ゆうけいの月夜のラプソディ

ゆうけいの月夜のラプソディ移植版

100000年後の安全

100,000年後の安全 [DVD]
 東日本大震災により起こった福島の原発事故により、思わぬ脚光を浴びたヨーロッパのドキュメンタリー映画があります。それは無害になるまでに10万年と言う途方もない時間がかかる「核廃棄物」の問題を扱った映画「10万年後の安全」です。今回DVDになったのを機会に観てみました。

『2009年、デンマークフィンランドスウェーデン、イタリア映画
配給・宣伝:アップリンク

監督・脚本:マイケル・マドセン
脚本:イェスパー・バーグマン
撮影:ヘイキ・ファーム
編集:ダニエル・デンシック
出演:T・アイカス、C・R・ブロケンハイム、M・イェンセン、B・ルンドクヴィスト、W・パイレ、E・ロウコラ、S・サヴォリンネ、T・セッパラ、P・ヴィキベリ』

 日本でも高レベル放射性廃棄物地層処分は論じられていますが、まだ建設に至ってはいません。その地層処分を世界に先駆けて政府が決定し工事が始まっているのがフィンランドのオルキルオトにある最終処分場オンカロです。
 映画はオンカロに関わる企業や役所の関係者、工事現場の作業員、専門の学者等へのインタビューと、オンカロの現場の映像を交互に描いていきます。

 このような構成はドキュメンタリーではありふれた手法にもかかわらず、とてもシュールで非現実的な印象を観るものに与えます。
 この映画ではまず章ごとに暗闇の中で監督がマッチを擦って火をともし、カメラに向かって語りかけるのですが、その相手として想定しているのが未来の人々なのです。

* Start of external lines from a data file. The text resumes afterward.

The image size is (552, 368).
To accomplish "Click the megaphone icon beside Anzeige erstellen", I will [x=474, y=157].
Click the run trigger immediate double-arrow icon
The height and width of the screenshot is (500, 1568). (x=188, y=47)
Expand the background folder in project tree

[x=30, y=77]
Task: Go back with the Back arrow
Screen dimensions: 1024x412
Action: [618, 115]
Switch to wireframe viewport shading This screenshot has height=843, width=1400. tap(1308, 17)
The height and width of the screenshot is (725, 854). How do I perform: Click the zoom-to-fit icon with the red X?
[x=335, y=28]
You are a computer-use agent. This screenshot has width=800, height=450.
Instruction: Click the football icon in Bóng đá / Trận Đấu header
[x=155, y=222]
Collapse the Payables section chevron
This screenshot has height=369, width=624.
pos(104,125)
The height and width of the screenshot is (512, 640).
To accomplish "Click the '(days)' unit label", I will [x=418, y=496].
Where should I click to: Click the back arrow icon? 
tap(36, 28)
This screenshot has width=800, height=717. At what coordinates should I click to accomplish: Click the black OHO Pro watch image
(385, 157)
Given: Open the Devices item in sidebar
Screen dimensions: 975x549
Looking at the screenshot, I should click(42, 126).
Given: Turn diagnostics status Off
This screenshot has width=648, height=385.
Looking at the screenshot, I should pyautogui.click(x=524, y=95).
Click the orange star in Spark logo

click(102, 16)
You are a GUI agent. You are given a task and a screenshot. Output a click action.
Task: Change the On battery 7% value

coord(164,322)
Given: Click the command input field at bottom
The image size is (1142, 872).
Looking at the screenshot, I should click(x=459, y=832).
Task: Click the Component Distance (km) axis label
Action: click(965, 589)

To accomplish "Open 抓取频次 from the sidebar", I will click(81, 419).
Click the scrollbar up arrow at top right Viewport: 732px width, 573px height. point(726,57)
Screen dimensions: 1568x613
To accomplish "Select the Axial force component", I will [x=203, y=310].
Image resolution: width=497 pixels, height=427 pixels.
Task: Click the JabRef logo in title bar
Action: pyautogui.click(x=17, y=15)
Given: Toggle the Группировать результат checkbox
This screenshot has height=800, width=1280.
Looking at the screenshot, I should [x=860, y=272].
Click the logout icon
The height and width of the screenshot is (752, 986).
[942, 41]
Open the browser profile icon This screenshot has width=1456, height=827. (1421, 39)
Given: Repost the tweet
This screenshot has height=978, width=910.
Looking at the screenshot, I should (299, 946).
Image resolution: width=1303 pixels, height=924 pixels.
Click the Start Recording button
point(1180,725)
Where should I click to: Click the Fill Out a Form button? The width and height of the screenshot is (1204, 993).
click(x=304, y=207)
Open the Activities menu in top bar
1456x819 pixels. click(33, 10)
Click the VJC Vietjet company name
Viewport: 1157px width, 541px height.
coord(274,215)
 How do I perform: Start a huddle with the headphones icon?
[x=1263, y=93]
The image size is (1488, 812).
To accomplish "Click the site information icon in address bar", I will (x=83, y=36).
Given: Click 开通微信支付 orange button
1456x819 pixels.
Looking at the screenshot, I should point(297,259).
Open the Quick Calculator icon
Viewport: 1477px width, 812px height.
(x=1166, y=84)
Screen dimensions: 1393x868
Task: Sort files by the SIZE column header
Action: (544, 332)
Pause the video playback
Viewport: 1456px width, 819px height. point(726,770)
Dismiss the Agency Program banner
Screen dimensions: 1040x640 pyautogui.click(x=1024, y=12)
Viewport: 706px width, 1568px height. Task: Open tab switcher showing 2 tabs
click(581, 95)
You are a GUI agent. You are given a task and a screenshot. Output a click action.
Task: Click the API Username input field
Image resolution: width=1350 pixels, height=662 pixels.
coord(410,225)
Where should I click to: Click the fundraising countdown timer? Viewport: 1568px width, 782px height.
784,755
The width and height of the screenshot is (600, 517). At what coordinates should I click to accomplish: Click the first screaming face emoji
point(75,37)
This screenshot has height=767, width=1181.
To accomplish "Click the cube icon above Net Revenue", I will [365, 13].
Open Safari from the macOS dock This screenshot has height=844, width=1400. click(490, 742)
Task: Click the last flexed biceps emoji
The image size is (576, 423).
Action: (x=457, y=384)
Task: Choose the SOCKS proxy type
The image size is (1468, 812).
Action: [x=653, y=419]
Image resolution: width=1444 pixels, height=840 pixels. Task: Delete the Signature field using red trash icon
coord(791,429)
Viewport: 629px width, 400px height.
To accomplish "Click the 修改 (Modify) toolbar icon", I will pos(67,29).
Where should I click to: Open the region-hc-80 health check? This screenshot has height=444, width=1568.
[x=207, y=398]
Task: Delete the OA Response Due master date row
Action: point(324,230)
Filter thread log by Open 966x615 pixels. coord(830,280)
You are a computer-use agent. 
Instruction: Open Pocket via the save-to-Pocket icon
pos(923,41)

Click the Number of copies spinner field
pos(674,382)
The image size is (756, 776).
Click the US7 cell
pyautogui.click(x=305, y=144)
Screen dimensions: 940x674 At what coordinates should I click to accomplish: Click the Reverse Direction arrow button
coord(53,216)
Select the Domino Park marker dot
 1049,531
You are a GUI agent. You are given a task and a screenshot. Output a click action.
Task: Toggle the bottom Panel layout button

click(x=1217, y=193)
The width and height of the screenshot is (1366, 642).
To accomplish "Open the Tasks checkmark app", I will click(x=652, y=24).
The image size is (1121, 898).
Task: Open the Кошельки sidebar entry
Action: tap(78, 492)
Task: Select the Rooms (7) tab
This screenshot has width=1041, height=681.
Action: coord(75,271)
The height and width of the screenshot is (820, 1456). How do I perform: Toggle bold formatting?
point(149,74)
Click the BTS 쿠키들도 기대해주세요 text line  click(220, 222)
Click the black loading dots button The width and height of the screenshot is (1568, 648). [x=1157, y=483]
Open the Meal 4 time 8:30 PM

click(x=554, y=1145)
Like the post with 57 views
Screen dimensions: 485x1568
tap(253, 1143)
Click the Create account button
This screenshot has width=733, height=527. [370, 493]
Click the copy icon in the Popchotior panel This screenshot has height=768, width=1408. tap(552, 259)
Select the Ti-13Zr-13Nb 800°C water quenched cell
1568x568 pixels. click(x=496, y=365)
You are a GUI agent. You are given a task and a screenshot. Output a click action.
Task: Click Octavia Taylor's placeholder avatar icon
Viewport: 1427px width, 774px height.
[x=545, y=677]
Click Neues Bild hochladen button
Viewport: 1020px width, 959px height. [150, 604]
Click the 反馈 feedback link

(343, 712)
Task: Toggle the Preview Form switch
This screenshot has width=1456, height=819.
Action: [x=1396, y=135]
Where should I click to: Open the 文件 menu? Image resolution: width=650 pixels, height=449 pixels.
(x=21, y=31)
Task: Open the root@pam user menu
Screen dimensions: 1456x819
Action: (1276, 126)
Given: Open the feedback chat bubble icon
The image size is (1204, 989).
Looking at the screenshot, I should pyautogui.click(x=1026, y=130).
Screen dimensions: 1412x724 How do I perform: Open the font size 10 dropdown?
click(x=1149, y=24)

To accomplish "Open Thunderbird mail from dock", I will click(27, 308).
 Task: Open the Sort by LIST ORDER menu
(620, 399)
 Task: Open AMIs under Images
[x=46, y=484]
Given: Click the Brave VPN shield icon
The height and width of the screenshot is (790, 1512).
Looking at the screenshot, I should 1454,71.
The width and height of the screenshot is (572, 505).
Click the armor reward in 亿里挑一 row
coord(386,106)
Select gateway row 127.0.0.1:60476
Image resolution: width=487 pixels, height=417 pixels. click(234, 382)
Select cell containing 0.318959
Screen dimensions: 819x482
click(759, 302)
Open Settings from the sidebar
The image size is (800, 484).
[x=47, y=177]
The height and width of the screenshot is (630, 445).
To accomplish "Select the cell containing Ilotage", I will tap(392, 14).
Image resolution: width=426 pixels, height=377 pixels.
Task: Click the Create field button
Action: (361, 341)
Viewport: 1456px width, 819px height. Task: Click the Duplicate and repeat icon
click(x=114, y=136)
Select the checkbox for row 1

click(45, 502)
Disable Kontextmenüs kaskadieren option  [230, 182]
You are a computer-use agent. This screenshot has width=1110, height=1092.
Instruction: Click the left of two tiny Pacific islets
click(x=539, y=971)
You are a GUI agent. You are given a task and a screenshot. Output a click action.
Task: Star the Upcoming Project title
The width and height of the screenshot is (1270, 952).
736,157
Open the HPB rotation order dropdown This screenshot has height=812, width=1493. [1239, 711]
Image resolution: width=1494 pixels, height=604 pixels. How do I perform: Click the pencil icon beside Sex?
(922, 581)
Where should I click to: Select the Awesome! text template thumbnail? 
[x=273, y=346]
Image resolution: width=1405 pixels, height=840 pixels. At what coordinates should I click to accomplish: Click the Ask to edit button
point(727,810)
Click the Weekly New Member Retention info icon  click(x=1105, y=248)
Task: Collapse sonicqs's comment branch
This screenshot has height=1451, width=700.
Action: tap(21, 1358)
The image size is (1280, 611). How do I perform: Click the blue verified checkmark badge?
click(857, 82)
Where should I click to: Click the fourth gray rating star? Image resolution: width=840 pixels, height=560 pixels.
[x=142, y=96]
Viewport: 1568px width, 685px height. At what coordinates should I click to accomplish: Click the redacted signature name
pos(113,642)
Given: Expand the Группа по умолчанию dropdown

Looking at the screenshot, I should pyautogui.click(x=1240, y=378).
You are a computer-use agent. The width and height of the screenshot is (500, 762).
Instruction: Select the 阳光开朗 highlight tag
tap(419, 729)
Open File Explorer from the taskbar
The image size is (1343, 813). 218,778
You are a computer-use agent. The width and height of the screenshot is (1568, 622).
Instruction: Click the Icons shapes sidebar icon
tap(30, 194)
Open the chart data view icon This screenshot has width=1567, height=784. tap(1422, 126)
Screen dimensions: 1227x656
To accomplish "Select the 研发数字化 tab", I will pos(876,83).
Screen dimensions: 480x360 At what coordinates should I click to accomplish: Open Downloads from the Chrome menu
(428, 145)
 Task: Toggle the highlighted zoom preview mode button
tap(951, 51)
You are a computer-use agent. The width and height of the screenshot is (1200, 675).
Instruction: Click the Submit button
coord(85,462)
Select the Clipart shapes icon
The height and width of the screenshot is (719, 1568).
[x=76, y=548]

すなわち、10万年という途方もなく長い期間の中のどこかの時点の未来でこのオンカロの施設を発見し侵入しようとしている人に話しかけているのです。
 もちろん観ているのは今現在の私たちですが、こういう語りかけをされるとどうしても10万年という途方もなく長い年月を考えざるを得ません。この年月を強く意識させることが非現実感につながっているのだと思います。

 一体この間に人類はどう変化しているのか?
 途中で氷河期が来るといわれているが絶滅しないのか?
 今現在の言語は通用するのか?
 しないとすればどうやって核廃棄物の危険を未来の人類に伝えるのか?
 言語が通用しないのなら未来の人類は放射性廃棄物の入った容器をなんだと思うだろうか?
 考古学者が遺跡を発掘するように、この容器の封印をとかないという確証はあるのか?
 或いは内容が分かったとして、それを何かに利用する可能性はあるのだろうか?

 インタビューでこのような非現実的な質問を突きつけられた人たちは、戸惑いながらもある程度の回答はしますが、最終的には

「それほど先のことはわからないとしか言いようがありません」

という答えざるを得ません。当然と言えば当然なのですが、そのような長い間有害である物質を人類は作り出してしまったことにあらためて慄然とします。

 この非現実感に更に追い討ちをかけるのが、オンカロの映像。一時貯水プールの無機質な美しさや、掘削現場のトンネルの非現実感。未来の人間が見ているとすると確かに何かの遺跡に見えなくもありません。もちろんこれは映画スタッフが撮影や編集、背景に流れる音楽等を用いてその効果を狙っているのですが、どのシーンも良く考え抜かれていると思います。

 とにもかくにもあと百年もすればフィンランドだけで作り出される廃棄物でこのオンカロは満杯になるそうです。では世界レベルではどれほどの地層処分場がいるのか?地震国日本はどうなのか?10万年という時間を突きつけられると考えようにも考えようがなく、茫然としてしまいます。しかし現実には山のような放射性廃棄物があります。

 今回の原発事故が「神話」を崩壊させて安全性の再検討を現実としましたが、それでもなお代替エネルギーだけでは不十分で原子力発電は必要、というのが「今現在」の現実のようです。しかし今の需要だけの問題ではなく、このもう一つの「10万年」の問題をも含めて考えないといけないことをこの映画は教えてくれます。